[Records from a collection]
- - - - - - -

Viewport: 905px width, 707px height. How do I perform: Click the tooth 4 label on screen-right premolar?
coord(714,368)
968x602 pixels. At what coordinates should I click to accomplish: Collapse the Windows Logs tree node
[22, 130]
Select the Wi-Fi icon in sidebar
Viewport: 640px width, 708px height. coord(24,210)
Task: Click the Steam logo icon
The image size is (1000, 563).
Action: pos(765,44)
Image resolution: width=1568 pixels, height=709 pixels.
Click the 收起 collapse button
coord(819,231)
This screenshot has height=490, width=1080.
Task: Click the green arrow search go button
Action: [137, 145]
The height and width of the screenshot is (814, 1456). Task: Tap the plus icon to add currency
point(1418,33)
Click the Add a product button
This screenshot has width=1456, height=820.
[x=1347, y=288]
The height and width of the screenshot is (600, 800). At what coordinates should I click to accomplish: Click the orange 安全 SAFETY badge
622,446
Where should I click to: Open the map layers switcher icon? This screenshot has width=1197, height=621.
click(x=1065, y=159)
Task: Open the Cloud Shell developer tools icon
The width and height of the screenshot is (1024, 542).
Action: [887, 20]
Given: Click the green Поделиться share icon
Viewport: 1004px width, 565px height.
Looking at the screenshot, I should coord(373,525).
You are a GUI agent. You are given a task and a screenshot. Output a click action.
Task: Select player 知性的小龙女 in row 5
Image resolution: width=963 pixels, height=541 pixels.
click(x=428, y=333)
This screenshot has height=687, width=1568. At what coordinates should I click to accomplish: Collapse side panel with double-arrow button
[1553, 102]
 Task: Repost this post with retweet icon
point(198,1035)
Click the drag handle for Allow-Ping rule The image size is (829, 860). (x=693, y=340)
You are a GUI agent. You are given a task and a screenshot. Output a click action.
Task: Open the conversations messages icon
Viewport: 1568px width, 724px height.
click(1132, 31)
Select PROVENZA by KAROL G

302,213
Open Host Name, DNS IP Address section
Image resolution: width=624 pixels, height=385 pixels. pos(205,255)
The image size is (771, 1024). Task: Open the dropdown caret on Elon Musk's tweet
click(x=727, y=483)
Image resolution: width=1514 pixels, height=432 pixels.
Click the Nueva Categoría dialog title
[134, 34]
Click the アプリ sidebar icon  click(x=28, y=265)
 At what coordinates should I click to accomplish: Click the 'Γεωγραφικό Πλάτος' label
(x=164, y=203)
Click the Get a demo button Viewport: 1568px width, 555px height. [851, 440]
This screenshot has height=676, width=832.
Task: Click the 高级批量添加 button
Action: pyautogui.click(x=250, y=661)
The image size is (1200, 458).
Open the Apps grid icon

- - - - - - -

**WHAT NEEDS TO BE DONE**
Copy exactly. Start at the line containing "Image resolution: width=1514" and continue through the last line of the records.

**SOLUTION FOR THIS TASK**
Image resolution: width=1514 pixels, height=432 pixels.
Click the Nueva Categoría dialog title
[134, 34]
Click the アプリ sidebar icon  click(x=28, y=265)
 At what coordinates should I click to accomplish: Click the 'Γεωγραφικό Πλάτος' label
(x=164, y=203)
Click the Get a demo button Viewport: 1568px width, 555px height. [851, 440]
This screenshot has height=676, width=832.
Task: Click the 高级批量添加 button
Action: pyautogui.click(x=250, y=661)
The image size is (1200, 458).
Open the Apps grid icon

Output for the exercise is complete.